Chambre des Lords : l’employé dont la réputation est entachée par association à un employeur malhonnête peut réclamer des dommages-intérêts pour « stigmatisation »

Si, par suite d’une gestion malhonnête et corrompue de l’entreprise qui les emploie, des employés sont stigmatisés et gênés dans la recherche d’un nouvel emploi, ont-ils droit à des dommages-intérêts? Oui, aux dires de la Chambre des Lords, la cour de dernière instance en Grande-Bretagne, dans l’affaire Malik v. Bank of Credit and Commerce International SA (12 juin 1997).

L’affaire résulte de la faillite de la banque en 1991, qui entraîne la perte d’épargnes et d’emploi pour des milliers de personnes. Deux employés congédiés par les liquidateurs de la banque soutiennent que leur association avec la banque les gêne dans leurs efforts de trouver un nouvel emploi et poursuivent pour dommages-intérêts. Les liquidateurs répondent qu’il ne peut y avoir de dommages-intérêts pour atteinte à la réputation découlant d’une rupture de contrat, position qu’entérine la Cour d’appel.

Toutefois, la Chambre des Lords juge que la demande en dommages-intérêts pour stigmatisation peut faire l’objet d’un procès. La Chambre fonde sa décision sur la supposition que tous les faits allégués par les employés sont vrais, notamment leur propre innocence, la corruption de la banque, et les pertes subies en raison de leur association à la banque.

Les parties conviennent que le contrat de travail comporte une condition implicite que l’employeur n’agirait pas, sans cause raisonnable et justifiée, de façon à miner la confiance mutuelle existant entre lui et ses employés. La Chambre des Lords déclare que l’exploitation d’une entreprise corrompue ou malhonnête constitue un manquement à ce devoir, et que les employés devraient pouvoir recouvrer toute perte encourue, pourvu qu’ils fassent la preuve qu’elle résulte de ce manquement.

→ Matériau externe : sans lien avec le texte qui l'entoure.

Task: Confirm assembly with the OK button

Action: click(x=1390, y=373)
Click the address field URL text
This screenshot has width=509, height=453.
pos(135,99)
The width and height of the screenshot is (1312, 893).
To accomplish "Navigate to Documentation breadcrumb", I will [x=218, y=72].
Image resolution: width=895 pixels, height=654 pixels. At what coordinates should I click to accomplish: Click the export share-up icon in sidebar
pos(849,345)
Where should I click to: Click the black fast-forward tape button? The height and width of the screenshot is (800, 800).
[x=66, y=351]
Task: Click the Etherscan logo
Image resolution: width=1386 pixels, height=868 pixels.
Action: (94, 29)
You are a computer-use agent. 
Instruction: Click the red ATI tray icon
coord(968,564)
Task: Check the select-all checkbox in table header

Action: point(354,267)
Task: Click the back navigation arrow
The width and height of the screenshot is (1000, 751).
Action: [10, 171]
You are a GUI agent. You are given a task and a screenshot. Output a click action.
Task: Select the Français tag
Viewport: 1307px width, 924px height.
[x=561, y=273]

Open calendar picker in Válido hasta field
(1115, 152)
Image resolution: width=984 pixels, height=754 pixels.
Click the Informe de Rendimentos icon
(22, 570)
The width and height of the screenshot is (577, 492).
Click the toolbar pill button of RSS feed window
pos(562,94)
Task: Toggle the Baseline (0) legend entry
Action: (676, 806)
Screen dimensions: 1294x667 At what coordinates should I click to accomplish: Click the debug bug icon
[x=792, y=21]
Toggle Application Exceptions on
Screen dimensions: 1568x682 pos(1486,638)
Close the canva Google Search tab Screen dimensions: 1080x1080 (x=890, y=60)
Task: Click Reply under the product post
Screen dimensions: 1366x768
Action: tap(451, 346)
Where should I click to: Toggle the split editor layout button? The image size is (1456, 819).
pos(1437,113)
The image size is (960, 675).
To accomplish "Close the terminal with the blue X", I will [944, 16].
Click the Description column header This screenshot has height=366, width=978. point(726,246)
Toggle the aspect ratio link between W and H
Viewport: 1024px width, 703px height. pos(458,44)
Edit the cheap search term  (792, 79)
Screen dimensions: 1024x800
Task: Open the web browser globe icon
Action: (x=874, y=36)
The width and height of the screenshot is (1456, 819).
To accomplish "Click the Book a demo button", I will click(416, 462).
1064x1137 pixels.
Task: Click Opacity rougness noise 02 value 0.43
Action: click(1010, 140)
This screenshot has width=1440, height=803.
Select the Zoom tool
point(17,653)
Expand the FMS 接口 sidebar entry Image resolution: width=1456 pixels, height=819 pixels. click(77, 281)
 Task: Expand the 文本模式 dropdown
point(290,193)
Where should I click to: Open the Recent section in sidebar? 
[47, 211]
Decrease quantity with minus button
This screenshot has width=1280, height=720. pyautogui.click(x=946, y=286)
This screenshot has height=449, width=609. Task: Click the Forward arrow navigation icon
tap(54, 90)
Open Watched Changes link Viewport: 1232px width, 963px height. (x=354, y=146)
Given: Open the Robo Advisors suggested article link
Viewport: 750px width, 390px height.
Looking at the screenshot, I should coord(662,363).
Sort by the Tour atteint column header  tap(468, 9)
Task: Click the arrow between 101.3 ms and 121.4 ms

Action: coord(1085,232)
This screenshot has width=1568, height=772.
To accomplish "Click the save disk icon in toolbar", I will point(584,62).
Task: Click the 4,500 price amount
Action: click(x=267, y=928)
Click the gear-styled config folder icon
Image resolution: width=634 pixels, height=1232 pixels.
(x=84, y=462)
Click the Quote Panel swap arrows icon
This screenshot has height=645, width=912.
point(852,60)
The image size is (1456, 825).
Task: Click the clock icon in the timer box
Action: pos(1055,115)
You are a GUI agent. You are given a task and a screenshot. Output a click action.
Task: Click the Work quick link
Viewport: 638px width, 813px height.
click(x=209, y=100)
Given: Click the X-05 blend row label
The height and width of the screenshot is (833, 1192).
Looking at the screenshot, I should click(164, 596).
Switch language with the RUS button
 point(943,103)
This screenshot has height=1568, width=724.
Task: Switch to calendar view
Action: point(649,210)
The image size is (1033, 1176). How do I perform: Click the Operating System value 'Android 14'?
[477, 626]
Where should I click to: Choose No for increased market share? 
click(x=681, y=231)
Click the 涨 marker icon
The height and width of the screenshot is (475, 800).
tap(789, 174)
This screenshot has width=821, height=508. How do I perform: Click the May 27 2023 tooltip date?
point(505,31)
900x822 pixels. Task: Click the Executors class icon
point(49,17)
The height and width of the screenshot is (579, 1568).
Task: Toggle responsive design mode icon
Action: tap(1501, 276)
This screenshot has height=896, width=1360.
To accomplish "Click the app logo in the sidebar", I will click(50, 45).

Les liquidateurs soutiennent que cette condition implicite du contrat vise plutôt à préserver la relation d’emploi. Par conséquent, les dommages-intérêts recouvrables du fait de sa violation se limitent à ceux découlant d’une fin prématurée de la relation d’emploi.

Lord Nicholls juge cette opinion trop restrictive. S’il est possible que l’employeur ne soit pas tenu d’améliorer les perspectives d’emploi ultérieures de ses employés, il ne doit cependant pas activement les affaiblir:

[TRADUCTION] « L’emploi, et les perspectives d’emploi, sont des questions d’importance cruciale pour la plupart des gens. L’emploi, sous toutes ses formes, est moins sûr qu’avant. … Un contrat de travail crée une relation étroite, où il y a souvent une différence considérable de pouvoir. Très souvent, l’employé est vulnérable. Bien que le but inhérent de la condition relative à la confiance est de protéger la relation d’emploi, il n’y a rien d’injustement onéreux ni déraisonnable dans le fait d’obliger l’employeur qui a violé cette obligation à être financièrement responsable s’il entraîne ainsi une perte financière qui de par sa nature était raisonnablement prévisible. »

Lord Nicholls rejette aussi l’argument selon lequel le fait de permettre une réclamation de nature contractuelle ferait échec aux règles de droit régissant les actions en diffamation :

[TRADUCTION] « Si une rupture de contrat entraîne une perte financière qui en temps ordinaire serait recouvrable sous forme de dommages-intérêts pour bris de contrat, ces dommages-intérêts ne cessent pas d’être recouvrables parce qu’ils pourraient également être réclamés dans le cadre d’une poursuite pour diffamation ».